Must Prove Negligence
Before any damages can be collected, the injured person must prove that the other driver was at fault meaning he or she was negligent. A jury would look at the actions of the alleged at-fault driver and compare them to what a reasonably prudent driver would do in the same circumstances.
Type of Damages
Once the driver is determined to be negligent, then the law allows the injured victim to collect different types of damages for compensation. These can be broken down in two broad categories: economic and non-economic.

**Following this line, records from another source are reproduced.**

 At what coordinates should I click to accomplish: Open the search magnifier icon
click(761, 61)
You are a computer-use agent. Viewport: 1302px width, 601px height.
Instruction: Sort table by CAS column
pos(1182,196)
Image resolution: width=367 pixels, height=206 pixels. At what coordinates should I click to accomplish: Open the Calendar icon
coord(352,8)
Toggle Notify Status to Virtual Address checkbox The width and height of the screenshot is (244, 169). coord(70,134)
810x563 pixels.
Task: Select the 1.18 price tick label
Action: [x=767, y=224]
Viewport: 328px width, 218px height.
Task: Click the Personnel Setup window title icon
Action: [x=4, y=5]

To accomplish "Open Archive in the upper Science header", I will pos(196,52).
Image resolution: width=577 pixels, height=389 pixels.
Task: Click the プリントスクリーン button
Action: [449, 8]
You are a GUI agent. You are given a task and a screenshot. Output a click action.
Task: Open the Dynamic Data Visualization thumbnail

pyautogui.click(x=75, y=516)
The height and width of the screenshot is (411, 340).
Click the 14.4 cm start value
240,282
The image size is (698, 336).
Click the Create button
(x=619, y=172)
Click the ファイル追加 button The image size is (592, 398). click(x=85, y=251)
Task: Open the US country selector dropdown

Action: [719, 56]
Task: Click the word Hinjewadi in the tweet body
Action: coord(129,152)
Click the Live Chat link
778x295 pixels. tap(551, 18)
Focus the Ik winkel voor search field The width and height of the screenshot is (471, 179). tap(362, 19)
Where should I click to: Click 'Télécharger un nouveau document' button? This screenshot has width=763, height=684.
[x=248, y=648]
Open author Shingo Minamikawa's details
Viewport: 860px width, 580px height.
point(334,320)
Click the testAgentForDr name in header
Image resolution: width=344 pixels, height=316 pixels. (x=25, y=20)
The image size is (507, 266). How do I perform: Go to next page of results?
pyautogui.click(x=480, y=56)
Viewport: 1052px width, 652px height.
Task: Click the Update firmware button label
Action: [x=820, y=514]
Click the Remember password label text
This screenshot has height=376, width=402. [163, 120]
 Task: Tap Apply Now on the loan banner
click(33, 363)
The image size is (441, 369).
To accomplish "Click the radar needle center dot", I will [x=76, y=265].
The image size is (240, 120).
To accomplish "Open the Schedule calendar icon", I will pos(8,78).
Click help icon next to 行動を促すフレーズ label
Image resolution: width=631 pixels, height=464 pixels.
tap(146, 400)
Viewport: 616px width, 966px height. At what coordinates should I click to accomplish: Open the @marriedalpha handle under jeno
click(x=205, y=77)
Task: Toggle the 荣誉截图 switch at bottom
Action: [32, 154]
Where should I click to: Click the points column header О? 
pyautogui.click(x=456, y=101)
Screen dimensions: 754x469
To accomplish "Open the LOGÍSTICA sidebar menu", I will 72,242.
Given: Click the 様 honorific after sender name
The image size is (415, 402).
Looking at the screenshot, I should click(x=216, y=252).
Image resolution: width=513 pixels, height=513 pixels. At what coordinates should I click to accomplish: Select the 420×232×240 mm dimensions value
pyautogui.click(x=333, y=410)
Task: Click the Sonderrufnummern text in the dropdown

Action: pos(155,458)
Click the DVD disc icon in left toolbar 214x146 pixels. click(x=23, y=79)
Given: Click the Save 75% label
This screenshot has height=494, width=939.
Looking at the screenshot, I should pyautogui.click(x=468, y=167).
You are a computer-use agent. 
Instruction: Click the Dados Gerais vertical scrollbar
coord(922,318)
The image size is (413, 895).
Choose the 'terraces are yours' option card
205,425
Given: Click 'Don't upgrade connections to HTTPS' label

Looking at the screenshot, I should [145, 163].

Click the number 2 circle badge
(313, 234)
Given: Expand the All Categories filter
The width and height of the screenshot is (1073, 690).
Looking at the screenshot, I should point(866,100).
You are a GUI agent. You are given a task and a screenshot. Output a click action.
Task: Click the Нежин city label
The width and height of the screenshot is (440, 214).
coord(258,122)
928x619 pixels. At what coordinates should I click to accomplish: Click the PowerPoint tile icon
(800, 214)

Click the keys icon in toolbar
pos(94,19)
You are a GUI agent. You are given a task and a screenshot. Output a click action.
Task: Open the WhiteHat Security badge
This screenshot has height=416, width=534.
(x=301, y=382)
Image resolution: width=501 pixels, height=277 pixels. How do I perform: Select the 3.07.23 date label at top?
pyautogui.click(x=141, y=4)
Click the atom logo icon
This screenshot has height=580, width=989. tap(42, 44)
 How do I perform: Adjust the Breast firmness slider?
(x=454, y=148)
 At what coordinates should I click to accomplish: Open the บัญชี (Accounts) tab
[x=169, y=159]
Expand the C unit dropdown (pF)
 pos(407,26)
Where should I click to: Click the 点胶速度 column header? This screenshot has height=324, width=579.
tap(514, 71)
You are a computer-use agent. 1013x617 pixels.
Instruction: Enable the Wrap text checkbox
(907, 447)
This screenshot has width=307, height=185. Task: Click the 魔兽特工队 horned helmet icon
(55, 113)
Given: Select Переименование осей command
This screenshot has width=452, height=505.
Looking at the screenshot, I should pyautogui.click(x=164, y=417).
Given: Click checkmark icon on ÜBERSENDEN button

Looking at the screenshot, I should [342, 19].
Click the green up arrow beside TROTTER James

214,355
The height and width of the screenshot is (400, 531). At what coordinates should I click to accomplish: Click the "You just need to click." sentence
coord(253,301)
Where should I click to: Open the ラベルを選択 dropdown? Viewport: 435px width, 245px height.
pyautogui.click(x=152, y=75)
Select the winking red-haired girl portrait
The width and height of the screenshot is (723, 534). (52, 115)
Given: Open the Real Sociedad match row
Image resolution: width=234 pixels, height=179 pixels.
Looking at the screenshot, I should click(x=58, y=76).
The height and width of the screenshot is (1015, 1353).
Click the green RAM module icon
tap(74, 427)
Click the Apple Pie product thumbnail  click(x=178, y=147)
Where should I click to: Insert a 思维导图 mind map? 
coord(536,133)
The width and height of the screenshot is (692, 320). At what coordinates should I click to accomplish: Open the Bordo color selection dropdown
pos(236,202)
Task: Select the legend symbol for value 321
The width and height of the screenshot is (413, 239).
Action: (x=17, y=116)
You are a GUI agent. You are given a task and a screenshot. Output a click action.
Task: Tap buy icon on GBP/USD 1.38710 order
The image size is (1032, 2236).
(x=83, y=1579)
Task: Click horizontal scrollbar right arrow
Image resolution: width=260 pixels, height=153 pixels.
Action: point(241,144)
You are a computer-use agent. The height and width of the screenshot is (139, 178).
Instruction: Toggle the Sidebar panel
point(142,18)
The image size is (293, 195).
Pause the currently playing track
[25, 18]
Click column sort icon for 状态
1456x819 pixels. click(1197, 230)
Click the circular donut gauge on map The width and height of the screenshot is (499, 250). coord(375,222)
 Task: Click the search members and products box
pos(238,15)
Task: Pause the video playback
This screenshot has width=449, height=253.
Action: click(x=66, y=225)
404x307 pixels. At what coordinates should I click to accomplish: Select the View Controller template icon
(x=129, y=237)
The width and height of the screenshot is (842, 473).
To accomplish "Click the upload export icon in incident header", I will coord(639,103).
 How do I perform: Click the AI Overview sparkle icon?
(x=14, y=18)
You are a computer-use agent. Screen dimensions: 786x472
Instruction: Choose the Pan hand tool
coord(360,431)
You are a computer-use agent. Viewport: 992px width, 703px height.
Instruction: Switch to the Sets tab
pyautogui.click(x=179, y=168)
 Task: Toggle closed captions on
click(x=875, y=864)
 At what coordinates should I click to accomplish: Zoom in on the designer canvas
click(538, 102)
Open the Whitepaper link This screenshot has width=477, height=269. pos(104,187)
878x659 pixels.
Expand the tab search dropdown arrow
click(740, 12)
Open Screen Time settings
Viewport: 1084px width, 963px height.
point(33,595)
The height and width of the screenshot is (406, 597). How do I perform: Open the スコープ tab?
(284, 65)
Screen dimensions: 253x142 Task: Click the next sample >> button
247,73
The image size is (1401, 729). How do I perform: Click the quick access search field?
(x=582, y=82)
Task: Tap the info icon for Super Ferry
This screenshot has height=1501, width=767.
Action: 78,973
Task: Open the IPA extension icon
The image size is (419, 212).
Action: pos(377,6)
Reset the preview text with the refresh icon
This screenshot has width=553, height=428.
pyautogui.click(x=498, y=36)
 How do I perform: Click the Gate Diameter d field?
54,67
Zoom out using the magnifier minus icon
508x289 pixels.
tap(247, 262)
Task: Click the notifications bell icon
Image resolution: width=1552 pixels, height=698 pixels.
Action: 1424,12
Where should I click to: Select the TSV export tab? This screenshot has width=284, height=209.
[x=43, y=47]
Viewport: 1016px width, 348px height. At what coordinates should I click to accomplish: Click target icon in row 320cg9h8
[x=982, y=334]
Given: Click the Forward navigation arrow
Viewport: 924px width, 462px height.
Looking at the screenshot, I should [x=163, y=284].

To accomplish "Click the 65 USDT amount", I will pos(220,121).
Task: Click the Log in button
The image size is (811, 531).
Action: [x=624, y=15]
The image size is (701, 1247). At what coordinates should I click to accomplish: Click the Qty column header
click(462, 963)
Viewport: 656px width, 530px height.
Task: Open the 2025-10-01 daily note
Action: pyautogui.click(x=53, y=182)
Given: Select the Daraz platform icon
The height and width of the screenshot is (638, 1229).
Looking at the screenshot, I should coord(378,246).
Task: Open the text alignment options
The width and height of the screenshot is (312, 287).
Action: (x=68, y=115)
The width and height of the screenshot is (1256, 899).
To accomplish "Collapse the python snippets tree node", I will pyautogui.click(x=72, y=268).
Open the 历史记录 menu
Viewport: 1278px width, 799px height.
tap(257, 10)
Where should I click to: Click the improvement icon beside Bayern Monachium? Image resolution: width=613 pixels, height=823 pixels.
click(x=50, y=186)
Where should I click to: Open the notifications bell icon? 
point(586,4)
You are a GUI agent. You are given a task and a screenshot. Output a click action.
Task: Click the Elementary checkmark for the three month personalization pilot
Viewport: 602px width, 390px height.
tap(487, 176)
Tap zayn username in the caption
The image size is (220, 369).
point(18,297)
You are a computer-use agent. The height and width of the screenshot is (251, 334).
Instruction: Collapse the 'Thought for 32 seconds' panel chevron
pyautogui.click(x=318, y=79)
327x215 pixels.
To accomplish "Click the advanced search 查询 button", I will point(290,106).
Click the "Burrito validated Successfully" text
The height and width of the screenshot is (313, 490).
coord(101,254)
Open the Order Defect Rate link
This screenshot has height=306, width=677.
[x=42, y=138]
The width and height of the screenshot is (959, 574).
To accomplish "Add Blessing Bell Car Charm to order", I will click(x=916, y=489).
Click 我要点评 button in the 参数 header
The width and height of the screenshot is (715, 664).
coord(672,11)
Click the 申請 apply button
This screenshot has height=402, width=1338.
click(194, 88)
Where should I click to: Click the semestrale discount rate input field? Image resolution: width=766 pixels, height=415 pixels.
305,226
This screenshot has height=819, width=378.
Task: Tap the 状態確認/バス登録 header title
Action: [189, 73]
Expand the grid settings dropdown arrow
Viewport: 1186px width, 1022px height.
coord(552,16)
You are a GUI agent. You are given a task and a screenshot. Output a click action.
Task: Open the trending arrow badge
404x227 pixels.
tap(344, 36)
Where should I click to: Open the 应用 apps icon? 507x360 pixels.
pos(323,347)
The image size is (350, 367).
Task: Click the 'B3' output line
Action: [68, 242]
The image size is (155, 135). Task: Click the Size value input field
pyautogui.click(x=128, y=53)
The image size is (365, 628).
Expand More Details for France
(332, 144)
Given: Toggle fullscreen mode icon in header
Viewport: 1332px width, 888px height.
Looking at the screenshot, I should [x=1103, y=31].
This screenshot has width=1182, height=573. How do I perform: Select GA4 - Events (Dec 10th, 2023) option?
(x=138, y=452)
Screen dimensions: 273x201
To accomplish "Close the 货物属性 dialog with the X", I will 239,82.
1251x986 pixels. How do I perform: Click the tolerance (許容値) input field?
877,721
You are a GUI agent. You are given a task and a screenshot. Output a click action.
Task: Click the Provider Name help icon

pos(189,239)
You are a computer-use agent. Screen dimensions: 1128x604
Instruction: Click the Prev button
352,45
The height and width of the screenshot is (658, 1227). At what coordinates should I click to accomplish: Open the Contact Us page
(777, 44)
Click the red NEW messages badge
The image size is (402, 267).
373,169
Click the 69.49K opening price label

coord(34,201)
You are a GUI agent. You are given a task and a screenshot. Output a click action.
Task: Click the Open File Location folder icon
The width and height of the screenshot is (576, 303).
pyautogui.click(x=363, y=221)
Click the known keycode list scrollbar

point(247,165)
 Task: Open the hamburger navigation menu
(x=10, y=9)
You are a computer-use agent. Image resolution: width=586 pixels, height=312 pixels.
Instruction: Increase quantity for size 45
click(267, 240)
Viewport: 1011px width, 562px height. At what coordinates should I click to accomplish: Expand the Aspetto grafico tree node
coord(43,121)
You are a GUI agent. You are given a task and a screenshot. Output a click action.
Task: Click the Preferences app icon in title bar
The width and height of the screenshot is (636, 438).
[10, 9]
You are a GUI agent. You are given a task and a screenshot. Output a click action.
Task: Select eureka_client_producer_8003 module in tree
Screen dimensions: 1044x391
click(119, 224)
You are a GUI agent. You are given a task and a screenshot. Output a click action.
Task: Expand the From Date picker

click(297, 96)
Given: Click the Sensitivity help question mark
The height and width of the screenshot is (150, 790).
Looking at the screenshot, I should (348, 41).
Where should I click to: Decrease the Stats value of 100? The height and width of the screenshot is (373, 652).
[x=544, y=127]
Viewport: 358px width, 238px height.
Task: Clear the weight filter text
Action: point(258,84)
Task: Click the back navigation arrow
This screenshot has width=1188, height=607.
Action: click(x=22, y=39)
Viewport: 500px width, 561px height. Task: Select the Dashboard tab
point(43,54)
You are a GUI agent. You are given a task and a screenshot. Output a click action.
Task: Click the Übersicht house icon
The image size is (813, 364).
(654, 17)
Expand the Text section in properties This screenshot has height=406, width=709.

These are damages that a certain monetary amount can be determined. Things like medical bills and lost wages from missed time from work. These have a dollar amount attached based on the loss. In Florida, economic damages that are commonly collected are:
- Medical bills past and future
- Lost wages from missed work
- Future lost wages from disability
- Travel to doctors/rehab
- Modifications to vehicle/house for disability
- Funeral expenses
- Any quantifiable costs related to the accident
These are for losses that don’t have an easily determined amount associated. Things like pain or mental anguish. In Florida, non-economic damages that are commonly collected are:
- Pain and suffering
- Mental anguish
- Permanent disfigurement
- Loss of quality of life
- Loss of consortium (intimacy with spouse)
- Loss of companionship
- Physical Impairment
- Any other intangible loss associated with the accident
There is a third category of damages that Florida law allows. This is called punitive damages, and it is allowed to punish the at-fault driver for wrongdoing that goes beyond negligence. This is for conduct by the driver that is intentional or egregious. Some of the actions that lead to punitive damage in Florida are:
- If the driver behaves in a wanton, reckless, reprehensible manner;
- Extremely high speed
- Impaired which caused the accident (.08 or higher BAC)
- Engaged in criminal behavior and causes a car accident
- Purposefully and knowingly fails to fix and maintain car (ie brakes or other critical repair)
In most cases, injured drivers in Florida don’t seek punitive damages because most insurance policies do not cover punitive damages. If a victim thinks punitive damages are possible, then the finances of the at-fault driver should be investigated to see if there is any compensation source that would pay punitive damages such as an umbrella policy or if the person has significant wealth.